How Does a Deferred Prosecution Agreement Work?
Understand how Deferred Prosecution Agreements (DPAs) work. Explore this alternative legal resolution process in detail.
Understand how Deferred Prosecution Agreements (DPAs) work. Explore this alternative legal resolution process in detail.
A Deferred Prosecution Agreement (DPA) offers an alternative path to traditional criminal prosecution. This tool resolves investigations, particularly those involving corporate misconduct, without immediately proceeding to trial or conviction. It addresses alleged wrongdoing, aiming to achieve accountability and promote reform.
A Deferred Prosecution Agreement is a contractual arrangement between a prosecuting authority, such as the Department of Justice, and a defendant, typically a corporation or individual. Under a DPA, the prosecutor files criminal charges but agrees to postpone or “defer” prosecution. This deferral is contingent upon the defendant fulfilling specific conditions outlined in the agreement. The objective is to hold entities accountable for criminal conduct while encouraging them to implement reforms and cooperate with ongoing investigations.
Prosecutors consider a DPA when a criminal conviction might disproportionately harm innocent parties, such as employees, shareholders, or the broader community. Factors influencing this decision include the nature and severity of the alleged misconduct, the defendant’s compliance history, and their willingness to cooperate. DPAs are frequently employed in cases involving corporate fraud, bribery, antitrust violations, and other business-related offenses. This approach allows for accountability without the severe economic and social consequences of a full criminal conviction.
Reaching a DPA involves discussions and negotiations between the prosecuting authority and the defendant’s legal counsel. This voluntary settlement aims for a mutually acceptable outcome. Initial proposals are exchanged, followed by information sharing and the drafting of specific terms. The negotiation process ensures terms are stringent enough to achieve accountability and reform, while considering the financial and reputational impact on the defendant.
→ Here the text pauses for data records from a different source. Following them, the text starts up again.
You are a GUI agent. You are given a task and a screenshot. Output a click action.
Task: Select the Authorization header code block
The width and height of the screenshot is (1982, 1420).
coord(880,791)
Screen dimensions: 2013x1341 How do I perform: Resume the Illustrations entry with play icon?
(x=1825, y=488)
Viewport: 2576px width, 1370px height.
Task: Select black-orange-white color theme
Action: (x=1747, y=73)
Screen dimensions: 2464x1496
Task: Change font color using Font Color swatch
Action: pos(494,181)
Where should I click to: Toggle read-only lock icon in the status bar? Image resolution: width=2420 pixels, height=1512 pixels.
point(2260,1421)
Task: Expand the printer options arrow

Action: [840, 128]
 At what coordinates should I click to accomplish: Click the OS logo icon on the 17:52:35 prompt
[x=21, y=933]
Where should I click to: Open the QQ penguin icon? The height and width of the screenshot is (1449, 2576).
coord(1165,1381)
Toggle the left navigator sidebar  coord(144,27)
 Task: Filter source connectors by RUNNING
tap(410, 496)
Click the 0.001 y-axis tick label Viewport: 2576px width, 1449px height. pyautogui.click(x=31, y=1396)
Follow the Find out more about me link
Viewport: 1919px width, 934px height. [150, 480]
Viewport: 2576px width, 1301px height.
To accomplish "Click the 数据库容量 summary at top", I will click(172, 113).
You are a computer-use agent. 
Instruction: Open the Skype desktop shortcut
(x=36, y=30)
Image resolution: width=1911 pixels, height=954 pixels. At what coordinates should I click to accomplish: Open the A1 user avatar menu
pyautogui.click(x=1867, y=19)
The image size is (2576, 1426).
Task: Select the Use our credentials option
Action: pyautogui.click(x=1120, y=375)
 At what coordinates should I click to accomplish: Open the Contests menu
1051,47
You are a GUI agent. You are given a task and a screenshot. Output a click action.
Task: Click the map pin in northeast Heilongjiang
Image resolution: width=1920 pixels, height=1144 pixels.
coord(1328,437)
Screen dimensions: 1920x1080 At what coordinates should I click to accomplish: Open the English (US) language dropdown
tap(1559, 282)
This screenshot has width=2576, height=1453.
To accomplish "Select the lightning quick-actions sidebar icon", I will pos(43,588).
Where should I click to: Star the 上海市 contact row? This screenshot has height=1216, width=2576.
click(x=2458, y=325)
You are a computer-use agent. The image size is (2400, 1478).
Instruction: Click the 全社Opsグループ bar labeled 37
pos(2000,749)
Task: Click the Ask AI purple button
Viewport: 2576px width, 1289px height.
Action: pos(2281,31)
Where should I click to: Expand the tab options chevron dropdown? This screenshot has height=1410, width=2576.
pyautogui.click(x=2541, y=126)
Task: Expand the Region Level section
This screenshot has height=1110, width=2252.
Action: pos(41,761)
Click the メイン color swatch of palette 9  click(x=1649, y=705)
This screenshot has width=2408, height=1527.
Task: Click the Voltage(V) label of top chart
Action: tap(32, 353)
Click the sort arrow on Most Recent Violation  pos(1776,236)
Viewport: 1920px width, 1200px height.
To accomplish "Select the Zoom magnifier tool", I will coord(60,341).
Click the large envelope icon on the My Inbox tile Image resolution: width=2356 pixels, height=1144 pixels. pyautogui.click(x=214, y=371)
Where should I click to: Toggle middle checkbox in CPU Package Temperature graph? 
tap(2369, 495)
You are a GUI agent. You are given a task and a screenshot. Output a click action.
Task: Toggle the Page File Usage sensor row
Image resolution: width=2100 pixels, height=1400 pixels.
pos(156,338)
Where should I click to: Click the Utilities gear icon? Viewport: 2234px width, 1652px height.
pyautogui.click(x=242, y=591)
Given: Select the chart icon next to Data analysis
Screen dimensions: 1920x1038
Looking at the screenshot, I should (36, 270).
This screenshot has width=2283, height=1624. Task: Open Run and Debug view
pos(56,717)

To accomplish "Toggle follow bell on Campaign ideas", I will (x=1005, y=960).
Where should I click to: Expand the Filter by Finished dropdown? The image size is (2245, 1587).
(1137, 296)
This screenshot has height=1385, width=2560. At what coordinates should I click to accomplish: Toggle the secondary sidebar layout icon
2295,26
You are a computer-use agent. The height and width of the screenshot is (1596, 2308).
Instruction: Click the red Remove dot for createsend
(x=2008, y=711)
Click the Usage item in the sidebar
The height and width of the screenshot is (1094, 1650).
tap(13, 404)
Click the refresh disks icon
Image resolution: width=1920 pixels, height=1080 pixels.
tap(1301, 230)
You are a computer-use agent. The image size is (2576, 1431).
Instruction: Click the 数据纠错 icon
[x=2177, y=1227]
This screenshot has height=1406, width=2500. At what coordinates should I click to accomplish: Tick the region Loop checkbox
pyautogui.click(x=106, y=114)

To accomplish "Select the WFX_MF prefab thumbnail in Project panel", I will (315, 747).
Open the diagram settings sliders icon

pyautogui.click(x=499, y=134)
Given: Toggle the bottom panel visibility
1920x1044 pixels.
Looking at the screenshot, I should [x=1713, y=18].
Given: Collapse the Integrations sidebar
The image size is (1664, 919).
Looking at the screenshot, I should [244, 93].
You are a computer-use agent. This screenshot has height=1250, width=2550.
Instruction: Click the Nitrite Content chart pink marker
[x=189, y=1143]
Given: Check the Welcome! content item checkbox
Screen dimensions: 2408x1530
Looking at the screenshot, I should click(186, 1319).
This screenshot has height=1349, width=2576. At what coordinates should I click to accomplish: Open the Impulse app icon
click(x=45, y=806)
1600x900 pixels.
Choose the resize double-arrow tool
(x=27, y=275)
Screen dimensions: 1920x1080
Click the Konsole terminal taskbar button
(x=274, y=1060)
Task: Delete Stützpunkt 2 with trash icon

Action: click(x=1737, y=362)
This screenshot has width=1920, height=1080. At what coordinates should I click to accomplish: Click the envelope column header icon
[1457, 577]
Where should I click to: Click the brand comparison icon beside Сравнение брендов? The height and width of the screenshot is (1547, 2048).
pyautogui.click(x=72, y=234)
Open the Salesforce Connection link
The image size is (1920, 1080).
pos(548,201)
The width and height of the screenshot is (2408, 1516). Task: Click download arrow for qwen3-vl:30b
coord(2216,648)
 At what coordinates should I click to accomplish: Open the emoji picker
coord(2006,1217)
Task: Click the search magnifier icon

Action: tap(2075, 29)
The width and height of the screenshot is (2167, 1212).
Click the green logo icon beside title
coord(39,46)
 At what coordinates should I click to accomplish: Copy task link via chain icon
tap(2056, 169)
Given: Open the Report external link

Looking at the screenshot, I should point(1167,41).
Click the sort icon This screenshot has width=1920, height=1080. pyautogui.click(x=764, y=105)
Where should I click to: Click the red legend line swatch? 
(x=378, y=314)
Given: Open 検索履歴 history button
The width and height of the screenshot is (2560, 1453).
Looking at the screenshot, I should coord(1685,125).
DPAs include provisions tailored to the case’s circumstances. Common requirements involve financial penalties, such as monetary fines, restitution to victims, and forfeiture of ill-gotten gains. Defendants must often admit to a statement of facts related to the misconduct, which can be used in subsequent proceedings if the agreement is breached. A key requirement is implementing corporate compliance programs. Cooperation with ongoing government investigations and appointing an independent monitor to oversee compliance are also standard terms.
During the DPA’s term, the defendant must adhere to all agreed terms. This involves regular reporting to the government on progress in meeting conditions. Companies often conduct internal investigations and implement changes to their corporate culture and policies. If an independent monitor is appointed, their role is to assess the compliance program’s effectiveness, identify risks, and report progress to the prosecutor. This ongoing oversight ensures reforms are effective throughout the DPA’s duration, which typically ranges from one to three years.
At the conclusion of the DPA term, there are two primary outcomes. If the defendant successfully completes all terms and conditions, the deferred charges are dismissed, and no criminal conviction is entered. This allows the entity to avoid the consequences of a criminal record. However, if the defendant breaches the DPA’s terms, the prosecuting authority can resume the original prosecution. In such instances, the defendant’s prior admissions of fact can be used as evidence, potentially leading to a conviction and additional penalties.